### [Work to complete]
Using the entries below, copy out all lines where "computer" is found.

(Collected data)

- Opening Delimiter -

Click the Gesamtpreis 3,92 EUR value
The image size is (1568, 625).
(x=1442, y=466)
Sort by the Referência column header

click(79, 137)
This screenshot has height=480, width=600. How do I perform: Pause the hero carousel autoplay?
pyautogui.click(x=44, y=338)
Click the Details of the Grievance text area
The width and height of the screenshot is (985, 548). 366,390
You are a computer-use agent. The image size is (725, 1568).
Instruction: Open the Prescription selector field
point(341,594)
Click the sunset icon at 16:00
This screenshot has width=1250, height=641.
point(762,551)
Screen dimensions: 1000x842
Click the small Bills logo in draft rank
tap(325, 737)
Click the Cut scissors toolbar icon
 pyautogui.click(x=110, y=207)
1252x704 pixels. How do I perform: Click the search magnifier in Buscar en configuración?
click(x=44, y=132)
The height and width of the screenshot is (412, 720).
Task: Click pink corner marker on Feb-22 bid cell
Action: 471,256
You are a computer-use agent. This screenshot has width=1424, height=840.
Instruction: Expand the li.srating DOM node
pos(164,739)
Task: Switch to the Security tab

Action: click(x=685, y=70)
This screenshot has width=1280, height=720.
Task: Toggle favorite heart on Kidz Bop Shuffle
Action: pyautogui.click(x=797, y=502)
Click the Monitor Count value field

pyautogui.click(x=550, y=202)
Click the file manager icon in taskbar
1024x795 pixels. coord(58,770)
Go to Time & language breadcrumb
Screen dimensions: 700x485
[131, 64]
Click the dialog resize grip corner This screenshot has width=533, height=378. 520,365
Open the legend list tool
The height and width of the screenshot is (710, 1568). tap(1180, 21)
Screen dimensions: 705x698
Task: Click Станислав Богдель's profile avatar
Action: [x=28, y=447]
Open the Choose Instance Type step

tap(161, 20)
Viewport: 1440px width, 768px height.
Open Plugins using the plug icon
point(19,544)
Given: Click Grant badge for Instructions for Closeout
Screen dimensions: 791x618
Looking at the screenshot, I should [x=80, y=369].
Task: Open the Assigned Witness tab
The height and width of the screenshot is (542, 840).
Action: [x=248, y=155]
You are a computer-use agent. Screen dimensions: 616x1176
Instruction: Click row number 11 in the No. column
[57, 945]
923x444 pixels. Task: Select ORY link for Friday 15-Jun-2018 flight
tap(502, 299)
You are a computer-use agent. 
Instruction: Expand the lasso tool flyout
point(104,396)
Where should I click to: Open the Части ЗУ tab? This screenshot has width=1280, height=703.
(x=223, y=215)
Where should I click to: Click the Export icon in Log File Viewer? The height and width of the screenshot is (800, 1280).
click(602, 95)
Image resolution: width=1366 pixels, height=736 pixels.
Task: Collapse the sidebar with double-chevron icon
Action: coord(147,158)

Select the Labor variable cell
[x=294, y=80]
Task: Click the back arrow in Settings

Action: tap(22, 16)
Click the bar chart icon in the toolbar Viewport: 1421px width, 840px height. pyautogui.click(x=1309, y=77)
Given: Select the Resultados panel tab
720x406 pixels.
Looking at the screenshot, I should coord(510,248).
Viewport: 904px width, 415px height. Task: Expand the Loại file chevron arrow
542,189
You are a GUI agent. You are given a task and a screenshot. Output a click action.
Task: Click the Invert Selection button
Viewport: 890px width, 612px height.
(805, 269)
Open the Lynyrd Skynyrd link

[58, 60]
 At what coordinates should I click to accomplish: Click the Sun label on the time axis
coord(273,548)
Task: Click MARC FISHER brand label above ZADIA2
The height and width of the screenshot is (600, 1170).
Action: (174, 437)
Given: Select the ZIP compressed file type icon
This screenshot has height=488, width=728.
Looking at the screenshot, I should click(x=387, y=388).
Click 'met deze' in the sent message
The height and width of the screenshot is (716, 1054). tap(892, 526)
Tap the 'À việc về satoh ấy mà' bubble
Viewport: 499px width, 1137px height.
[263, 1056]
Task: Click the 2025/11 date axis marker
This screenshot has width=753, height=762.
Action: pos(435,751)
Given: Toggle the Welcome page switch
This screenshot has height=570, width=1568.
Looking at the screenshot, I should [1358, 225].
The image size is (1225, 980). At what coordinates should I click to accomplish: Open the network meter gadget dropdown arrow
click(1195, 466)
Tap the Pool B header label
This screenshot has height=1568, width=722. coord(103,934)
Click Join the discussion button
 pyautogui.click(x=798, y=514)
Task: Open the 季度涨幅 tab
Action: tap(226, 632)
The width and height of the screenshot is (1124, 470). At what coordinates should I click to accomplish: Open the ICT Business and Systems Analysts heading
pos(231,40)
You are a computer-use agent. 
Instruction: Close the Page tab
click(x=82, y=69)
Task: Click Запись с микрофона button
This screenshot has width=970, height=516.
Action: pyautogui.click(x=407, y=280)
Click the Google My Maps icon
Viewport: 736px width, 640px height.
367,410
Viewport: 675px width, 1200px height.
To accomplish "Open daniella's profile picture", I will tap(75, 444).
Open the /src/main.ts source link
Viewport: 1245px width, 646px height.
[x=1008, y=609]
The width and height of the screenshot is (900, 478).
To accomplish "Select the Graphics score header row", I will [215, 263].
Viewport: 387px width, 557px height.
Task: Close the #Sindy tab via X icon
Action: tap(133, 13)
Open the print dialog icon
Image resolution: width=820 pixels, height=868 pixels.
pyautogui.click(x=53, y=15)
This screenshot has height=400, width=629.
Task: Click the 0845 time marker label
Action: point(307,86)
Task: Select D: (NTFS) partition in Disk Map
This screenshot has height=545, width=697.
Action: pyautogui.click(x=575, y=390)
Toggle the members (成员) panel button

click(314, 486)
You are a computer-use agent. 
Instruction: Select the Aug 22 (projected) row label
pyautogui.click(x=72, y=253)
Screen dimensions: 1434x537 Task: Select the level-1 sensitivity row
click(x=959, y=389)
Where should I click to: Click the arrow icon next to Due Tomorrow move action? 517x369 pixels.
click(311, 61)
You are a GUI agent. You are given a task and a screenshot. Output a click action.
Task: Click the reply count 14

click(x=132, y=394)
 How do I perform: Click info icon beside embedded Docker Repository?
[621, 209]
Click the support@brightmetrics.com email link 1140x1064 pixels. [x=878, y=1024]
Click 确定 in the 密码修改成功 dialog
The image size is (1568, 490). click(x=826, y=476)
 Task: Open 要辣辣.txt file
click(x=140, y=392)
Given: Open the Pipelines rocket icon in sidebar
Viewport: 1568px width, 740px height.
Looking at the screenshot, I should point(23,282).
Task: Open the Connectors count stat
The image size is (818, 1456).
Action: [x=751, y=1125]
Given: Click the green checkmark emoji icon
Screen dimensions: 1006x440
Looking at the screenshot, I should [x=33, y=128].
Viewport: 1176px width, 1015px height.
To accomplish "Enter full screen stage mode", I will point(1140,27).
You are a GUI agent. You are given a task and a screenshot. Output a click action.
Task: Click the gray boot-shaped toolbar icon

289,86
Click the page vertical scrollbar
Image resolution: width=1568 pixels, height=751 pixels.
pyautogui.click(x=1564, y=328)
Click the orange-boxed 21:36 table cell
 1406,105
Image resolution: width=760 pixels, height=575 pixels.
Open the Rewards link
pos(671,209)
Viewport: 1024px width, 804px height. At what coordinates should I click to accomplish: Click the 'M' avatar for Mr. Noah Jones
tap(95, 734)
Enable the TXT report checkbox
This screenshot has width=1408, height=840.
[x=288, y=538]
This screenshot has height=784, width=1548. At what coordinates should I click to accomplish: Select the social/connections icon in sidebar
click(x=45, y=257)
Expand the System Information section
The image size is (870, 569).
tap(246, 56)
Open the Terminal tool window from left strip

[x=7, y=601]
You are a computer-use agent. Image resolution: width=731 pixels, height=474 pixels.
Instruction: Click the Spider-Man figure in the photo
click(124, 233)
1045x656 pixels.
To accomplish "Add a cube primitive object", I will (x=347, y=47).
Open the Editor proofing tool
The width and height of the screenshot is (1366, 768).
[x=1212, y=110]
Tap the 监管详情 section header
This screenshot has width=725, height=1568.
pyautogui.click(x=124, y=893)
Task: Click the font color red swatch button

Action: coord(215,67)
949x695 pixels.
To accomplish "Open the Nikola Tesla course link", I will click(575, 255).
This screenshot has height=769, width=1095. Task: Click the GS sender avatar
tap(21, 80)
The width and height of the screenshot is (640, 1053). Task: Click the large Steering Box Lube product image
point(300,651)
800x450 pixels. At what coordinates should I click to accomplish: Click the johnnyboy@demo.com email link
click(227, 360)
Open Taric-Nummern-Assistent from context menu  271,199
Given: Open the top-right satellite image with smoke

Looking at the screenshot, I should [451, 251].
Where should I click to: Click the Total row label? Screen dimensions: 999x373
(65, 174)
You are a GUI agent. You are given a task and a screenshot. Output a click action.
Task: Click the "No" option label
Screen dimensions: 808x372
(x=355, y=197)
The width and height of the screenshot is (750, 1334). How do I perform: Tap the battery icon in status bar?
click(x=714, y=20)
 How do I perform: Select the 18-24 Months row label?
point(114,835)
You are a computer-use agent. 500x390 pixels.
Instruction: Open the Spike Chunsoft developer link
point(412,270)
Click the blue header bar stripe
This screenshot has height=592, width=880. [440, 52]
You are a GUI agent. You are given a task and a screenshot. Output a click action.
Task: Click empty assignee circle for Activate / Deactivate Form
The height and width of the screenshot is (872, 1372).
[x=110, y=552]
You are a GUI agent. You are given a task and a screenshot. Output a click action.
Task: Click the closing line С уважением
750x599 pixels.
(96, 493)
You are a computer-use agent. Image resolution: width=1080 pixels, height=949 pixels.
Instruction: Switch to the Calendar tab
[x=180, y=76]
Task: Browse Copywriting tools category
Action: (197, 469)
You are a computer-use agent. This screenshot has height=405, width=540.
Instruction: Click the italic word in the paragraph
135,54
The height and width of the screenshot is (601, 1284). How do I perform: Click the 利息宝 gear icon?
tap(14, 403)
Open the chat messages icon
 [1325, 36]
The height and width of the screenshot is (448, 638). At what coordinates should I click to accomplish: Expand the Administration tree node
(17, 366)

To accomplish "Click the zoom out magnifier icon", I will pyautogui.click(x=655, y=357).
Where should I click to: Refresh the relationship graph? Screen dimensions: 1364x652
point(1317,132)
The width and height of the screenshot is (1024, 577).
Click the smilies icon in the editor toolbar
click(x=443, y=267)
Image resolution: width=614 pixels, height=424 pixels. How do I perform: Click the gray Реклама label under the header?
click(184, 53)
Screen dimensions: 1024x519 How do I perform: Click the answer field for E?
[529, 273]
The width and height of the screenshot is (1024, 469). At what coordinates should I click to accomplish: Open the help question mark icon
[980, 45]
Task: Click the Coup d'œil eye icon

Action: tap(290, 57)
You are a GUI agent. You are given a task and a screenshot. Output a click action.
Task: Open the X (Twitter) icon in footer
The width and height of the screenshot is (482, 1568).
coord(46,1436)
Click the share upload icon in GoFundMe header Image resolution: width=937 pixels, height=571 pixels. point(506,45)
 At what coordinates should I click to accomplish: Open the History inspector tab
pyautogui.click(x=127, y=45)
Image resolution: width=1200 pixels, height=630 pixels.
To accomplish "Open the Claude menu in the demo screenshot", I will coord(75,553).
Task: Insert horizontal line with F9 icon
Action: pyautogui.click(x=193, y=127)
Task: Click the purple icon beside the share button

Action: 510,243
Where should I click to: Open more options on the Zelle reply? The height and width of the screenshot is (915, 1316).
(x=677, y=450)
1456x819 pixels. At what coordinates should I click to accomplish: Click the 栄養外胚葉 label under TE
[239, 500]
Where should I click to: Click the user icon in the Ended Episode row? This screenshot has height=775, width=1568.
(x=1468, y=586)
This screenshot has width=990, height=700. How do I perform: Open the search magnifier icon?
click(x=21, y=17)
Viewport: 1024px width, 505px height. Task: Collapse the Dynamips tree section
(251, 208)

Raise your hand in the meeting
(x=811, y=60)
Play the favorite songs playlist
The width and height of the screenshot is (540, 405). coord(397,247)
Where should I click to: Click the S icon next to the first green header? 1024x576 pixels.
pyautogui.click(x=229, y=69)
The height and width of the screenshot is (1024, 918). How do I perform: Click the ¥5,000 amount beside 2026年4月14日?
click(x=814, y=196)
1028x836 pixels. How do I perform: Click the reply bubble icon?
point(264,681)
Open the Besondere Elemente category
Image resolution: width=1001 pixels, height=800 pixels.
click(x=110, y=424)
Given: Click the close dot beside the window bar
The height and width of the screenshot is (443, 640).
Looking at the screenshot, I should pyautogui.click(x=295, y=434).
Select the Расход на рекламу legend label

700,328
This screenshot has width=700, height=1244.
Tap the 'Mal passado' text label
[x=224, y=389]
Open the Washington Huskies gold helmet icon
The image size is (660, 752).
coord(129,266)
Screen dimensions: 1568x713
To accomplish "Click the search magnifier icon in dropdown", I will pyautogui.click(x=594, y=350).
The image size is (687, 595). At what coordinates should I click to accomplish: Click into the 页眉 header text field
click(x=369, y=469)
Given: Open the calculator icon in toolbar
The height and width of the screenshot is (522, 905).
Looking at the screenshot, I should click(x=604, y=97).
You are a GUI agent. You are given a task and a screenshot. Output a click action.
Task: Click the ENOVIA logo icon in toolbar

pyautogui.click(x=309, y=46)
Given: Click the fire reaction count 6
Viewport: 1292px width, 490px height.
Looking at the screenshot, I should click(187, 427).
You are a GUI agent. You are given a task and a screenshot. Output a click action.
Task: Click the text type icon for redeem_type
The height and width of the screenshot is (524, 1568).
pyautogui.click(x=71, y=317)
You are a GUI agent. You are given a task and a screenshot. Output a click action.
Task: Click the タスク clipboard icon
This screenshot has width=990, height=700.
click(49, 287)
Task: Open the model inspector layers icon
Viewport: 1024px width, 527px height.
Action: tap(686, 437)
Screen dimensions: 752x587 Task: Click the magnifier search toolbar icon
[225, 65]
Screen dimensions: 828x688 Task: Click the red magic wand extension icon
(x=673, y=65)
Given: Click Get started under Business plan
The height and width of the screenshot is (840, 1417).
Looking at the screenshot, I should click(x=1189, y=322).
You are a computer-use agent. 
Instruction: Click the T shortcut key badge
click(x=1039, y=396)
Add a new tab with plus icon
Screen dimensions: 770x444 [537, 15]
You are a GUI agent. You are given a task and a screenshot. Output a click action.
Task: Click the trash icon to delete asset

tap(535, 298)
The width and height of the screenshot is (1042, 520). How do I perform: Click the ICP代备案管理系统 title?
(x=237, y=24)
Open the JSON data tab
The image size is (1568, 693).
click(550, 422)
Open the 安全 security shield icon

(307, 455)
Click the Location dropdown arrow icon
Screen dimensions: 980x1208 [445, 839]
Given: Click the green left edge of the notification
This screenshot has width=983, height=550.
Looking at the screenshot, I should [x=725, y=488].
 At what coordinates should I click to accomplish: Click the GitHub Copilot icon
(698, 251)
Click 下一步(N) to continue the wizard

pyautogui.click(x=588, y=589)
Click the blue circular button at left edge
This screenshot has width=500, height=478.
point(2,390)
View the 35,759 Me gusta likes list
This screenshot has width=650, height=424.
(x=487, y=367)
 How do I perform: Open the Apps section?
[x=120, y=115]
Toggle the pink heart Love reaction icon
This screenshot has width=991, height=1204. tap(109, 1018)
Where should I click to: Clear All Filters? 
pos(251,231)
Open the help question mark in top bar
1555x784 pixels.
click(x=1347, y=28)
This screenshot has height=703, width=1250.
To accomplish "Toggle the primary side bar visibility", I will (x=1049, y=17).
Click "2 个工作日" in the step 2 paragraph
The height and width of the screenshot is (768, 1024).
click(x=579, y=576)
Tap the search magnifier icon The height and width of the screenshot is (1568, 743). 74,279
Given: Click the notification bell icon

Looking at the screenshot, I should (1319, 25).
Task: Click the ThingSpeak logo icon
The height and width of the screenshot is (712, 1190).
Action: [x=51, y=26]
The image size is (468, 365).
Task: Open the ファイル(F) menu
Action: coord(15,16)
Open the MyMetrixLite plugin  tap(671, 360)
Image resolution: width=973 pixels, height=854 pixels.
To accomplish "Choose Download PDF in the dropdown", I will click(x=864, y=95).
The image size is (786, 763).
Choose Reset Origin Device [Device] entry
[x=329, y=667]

- Closing Delimiter -

### [Output for this task]
You are a computer-use agent. The image size is (725, 1568).
You are a computer-use agent. This screenshot has width=1424, height=840.
You are a computer-use agent. Screen dimensions: 616x1176
You are a computer-use agent. 
You are a computer-use agent. 
You are a computer-use agent. 
You are a computer-use agent. Image resolution: width=731 pixels, height=474 pixels.
You are a computer-use agent. 500x390 pixels.
You are a computer-use agent. Image resolution: width=1080 pixels, height=949 pixels.
You are a computer-use agent. This screenshot has height=405, width=540.
You are a computer-use agent. 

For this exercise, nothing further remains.